Likewise, if you imagine Democratic Greece and Republican Rome represented the pinnacle of pre-Renaissance high civilization, and downplay the contributions of Egyptian civilization, your version of classicism, architecturally, will be that of the National Civic Art Society. It won't be Piranesi's, for whom the great classical architecture of the Greco-Roman past was permeated with Egyptian design. Hence, his obelisks. Note his sense of the inseparability of architecture and archeology. Dig deeply enough into Rome and you find Egypt in Piranesi's visionary art. And here is a compelling argument for the importance of the most dynamic free play of architectural imagination: It presents all historical periods of architecture from all cultural centers as contemporaneous and in dynamic motion. Piranesi's is a far more penetrating examination of architectural history than what the Postmodernists entertained with their ironic or cute borrowings from pre-Modernism. Piranesi's drawings are complex palimpsests full of swelling, raging past(s) that no present can reasonably contain. To paraphrase the title of Goya's famous painting, this is an art where the dream of Reason is exploded, generating monsters, but also a radiant life-affirming sublime world city.
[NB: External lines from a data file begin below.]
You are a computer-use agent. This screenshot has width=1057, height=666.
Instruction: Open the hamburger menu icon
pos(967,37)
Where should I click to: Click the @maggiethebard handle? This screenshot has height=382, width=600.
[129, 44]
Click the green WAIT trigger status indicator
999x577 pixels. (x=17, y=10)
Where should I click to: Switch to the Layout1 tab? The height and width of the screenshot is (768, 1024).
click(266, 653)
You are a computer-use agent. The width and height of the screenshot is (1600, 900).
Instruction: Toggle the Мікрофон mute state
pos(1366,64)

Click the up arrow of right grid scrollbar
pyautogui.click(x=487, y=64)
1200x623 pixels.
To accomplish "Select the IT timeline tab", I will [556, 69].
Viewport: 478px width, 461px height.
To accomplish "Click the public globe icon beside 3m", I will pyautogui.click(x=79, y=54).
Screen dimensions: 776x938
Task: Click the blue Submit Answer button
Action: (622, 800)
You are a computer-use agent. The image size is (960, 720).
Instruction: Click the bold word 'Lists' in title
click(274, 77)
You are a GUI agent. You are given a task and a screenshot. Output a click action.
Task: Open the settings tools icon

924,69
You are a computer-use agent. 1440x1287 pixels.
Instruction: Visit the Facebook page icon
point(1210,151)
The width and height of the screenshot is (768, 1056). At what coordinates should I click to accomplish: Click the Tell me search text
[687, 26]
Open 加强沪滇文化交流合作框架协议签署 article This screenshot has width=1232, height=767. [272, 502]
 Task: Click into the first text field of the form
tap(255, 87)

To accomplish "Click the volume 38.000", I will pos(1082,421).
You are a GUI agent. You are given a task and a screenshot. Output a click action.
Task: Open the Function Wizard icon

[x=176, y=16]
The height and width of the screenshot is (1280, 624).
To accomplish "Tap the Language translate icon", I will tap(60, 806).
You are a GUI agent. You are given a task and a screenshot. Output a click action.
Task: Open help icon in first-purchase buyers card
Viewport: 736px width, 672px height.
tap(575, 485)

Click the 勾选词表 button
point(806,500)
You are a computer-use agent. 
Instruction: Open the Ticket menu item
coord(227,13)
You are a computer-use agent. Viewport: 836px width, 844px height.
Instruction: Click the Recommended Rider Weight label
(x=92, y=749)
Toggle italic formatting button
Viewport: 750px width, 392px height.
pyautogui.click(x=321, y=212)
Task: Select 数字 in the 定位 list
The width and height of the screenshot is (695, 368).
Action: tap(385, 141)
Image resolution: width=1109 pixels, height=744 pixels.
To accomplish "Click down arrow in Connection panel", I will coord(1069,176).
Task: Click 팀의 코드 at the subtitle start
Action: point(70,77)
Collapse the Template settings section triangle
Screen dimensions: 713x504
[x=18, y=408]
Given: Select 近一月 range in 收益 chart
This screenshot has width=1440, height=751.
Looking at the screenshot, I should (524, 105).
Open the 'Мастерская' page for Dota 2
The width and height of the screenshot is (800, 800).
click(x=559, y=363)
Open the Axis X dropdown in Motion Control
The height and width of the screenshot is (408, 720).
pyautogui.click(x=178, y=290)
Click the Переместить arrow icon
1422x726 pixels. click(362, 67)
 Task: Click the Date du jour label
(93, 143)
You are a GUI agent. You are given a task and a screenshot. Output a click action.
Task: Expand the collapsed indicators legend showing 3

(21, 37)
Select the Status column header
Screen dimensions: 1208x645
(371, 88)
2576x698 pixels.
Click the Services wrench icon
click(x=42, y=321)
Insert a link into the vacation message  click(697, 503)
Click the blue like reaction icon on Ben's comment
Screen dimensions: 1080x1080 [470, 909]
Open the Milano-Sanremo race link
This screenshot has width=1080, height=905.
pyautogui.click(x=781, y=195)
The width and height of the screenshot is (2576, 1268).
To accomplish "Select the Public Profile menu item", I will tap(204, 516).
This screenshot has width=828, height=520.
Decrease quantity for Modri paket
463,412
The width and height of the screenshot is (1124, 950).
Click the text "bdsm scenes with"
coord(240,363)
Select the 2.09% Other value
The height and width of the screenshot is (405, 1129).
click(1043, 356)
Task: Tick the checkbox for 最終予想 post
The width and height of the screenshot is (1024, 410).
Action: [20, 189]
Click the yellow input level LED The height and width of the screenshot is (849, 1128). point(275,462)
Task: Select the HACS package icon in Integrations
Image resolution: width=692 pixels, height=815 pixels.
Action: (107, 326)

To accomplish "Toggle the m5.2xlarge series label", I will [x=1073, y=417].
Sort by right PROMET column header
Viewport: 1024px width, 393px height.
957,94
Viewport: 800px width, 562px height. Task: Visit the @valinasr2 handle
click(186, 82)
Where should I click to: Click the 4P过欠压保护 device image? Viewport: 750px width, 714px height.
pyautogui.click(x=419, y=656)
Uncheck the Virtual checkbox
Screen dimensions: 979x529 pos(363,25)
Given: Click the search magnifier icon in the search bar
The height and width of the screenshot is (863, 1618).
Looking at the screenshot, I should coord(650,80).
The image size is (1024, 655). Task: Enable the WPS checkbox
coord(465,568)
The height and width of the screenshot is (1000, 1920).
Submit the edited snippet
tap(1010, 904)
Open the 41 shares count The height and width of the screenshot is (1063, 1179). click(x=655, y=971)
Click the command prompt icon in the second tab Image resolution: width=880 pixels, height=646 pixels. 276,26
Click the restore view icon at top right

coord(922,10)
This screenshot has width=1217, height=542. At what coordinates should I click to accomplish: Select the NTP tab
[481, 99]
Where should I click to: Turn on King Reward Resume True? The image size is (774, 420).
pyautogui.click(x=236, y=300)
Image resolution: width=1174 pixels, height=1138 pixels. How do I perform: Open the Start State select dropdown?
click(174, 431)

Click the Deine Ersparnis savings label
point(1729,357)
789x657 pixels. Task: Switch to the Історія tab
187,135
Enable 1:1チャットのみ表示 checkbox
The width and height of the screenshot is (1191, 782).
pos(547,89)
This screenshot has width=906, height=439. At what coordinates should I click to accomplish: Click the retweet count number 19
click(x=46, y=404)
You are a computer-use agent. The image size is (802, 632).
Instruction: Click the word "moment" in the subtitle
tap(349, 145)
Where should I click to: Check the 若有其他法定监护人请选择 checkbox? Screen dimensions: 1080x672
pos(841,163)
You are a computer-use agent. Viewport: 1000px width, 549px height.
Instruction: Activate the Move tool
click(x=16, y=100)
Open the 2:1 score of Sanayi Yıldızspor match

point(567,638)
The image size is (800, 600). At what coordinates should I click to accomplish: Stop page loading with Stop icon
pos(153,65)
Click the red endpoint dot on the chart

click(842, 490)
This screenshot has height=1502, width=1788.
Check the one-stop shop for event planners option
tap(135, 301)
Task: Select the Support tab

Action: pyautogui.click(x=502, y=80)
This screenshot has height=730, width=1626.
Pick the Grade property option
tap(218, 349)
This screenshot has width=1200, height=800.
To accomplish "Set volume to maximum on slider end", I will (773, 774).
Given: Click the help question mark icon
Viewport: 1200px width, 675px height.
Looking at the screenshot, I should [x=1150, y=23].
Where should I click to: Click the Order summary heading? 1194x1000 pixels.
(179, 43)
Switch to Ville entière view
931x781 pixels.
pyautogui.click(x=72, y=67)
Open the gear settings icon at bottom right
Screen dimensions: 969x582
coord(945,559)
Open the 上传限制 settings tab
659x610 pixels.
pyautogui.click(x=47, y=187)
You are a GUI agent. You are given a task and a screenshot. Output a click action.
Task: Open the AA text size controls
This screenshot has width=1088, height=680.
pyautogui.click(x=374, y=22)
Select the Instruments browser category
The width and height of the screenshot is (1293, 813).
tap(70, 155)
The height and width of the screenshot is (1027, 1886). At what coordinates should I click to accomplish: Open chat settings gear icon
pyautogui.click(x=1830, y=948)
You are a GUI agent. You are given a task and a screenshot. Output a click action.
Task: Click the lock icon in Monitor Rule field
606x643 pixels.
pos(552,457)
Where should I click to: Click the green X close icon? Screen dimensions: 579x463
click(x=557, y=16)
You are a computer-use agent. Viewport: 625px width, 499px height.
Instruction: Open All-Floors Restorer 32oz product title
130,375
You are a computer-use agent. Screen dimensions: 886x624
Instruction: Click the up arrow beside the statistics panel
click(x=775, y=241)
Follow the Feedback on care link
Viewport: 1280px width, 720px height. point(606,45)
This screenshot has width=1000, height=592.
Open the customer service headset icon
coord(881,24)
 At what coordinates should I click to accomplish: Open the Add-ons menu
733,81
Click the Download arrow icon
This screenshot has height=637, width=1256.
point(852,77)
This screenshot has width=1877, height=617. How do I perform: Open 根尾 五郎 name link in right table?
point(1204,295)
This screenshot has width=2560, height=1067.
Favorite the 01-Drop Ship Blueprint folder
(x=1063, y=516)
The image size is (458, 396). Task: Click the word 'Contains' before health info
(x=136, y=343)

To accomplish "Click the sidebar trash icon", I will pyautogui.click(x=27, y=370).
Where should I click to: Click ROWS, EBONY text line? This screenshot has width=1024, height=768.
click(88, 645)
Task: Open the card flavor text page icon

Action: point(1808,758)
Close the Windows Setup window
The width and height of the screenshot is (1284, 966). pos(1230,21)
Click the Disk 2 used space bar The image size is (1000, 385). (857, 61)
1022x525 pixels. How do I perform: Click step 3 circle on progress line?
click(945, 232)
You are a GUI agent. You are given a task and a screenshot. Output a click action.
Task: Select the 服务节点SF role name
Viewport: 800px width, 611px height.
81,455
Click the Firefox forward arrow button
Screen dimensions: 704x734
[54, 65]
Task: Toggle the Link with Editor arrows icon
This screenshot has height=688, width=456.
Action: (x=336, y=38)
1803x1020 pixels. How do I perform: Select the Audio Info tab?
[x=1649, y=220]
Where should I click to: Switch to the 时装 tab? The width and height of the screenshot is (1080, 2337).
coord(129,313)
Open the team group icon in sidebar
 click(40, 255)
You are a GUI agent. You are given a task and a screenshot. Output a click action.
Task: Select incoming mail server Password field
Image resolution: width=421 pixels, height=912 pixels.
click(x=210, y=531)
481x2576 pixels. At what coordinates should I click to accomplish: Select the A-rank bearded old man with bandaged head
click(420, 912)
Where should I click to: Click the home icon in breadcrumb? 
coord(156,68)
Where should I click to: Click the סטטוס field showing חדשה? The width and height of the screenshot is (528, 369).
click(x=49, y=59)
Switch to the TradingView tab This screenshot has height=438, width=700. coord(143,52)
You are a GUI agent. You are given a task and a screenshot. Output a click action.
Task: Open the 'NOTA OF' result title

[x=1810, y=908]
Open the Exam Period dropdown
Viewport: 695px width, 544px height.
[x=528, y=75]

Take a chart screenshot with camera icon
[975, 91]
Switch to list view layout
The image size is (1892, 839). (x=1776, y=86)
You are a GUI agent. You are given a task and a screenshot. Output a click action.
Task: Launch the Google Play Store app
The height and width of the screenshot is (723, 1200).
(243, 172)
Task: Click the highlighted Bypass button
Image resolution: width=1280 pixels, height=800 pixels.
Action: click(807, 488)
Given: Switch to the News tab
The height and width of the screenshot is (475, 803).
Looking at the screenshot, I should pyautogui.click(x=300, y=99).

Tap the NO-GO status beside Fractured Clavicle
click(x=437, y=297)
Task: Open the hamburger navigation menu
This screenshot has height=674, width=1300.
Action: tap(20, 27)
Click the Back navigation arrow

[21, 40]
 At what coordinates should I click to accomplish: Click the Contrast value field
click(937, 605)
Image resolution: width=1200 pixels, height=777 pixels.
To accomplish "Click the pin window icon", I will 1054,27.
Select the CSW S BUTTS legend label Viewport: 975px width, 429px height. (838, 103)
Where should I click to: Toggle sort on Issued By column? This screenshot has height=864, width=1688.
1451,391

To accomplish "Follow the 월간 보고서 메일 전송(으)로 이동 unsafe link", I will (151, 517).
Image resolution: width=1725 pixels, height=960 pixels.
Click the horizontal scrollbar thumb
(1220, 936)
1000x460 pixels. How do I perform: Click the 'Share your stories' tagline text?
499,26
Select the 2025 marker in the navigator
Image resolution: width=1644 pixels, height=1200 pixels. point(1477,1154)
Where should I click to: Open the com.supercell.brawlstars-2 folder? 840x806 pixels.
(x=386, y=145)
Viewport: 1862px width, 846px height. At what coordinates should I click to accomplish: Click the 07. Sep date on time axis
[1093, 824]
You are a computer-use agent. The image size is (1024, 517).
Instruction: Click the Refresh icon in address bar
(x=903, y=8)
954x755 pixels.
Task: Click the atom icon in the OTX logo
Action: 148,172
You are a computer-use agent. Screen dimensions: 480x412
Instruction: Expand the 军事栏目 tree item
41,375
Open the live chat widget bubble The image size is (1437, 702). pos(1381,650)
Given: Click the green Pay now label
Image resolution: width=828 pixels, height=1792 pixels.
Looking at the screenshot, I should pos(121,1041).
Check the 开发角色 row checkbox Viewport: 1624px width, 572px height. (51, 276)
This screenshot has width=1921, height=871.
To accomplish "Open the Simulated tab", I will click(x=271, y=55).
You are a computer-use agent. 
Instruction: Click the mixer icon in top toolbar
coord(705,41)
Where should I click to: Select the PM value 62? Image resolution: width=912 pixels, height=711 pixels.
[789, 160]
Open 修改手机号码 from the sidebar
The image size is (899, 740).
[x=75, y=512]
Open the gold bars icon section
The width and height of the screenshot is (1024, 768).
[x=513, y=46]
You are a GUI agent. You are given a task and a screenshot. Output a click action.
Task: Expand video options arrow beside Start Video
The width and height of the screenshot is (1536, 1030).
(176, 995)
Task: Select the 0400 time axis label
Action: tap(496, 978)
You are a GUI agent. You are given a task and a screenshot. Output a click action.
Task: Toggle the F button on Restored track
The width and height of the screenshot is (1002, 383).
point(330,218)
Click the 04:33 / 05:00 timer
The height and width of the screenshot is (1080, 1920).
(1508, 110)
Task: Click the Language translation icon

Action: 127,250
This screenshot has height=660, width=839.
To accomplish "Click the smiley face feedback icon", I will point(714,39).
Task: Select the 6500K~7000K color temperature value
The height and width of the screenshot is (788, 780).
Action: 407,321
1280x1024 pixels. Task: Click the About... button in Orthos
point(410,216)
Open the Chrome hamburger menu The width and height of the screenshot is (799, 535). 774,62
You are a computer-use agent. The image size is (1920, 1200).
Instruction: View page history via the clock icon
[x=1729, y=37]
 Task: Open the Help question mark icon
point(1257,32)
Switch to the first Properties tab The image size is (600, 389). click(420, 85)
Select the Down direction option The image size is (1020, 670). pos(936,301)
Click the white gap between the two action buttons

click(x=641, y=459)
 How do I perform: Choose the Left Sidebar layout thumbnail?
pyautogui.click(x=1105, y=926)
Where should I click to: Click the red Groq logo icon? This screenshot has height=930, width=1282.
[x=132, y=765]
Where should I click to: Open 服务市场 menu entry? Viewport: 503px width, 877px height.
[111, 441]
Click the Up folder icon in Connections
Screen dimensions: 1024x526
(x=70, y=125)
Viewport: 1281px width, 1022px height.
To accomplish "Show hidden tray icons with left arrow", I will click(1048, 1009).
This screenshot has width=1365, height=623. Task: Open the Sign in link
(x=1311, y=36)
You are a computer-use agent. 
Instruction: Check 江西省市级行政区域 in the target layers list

Some of the most striking drawings in The British Museum show spectacularly illustrate what all historical periods look like in architecturally rollicking free play. They mirror the same kind of careening trans-historical imagination displayed in a drawing in The Morgan Library & Museum’s permanent collection, “Architectural Fantasy with a Colossal Arcaded Faade on a Piazza with Statues, Victory Columns, Fountains, and an Obelisk." (The title as given is correct –"faade” is the plural form of façade pattern.) The drawing is a mysterious landscape littered with columns and obelisks, faint cathedrals, and a city square populated by likely bewildered citizens. One bizarre association it brings to mind is a city block-sized storage area at Hollywood's Universal Studios that could gather all the façades ever used in Cecil B. deMille historical blockbusters. The world of campy Ben-Hur run riot? Think of the span of human history visualized as installation art, a burgeoning cosmic carnival stuffed ad absurdum with every imaginable architectural prop, that riot-beauty. To engage in this kind of architectural fantasy means all bets are off if you imagine yourself in a studio using Piranesi's art as a stimulus for your own design. In his art, taste and decorum are thrown to the winds, as is conventional logic in any guise. In place of a logical sequence of client, site, and program, Piranesi's architecture seems to proceed from a larger-than-life dream vision towards a trans-historical cinematic drama. Architecture is less strictly utilitarian than dramatic urban spectacle, ultimate pastiche. So in the drawing "View of a forum with two triumphal arches and a column," seemingly pointless arches in a city square are interrupted by a mysterious column and fountain. What best reveals the implicit subversion are his numerous arches that serve no obvious function. Unlike actual Roman arches, no military victories are being commemorated. They are framing devices that allow unusual angles of vision of landscapes where nothing is positioned where one would expect it to be. The stress pressure these arches release is more than physical; the streaming energy of imagination seems routed through arches and pours into the pictorial space like a St. Elmo's fire. Surrounding these arches are grand civic buildings drawn with such dynamic fluidity that the ultimate substantiality or dreaminess of the urban square is a matter of conjecture.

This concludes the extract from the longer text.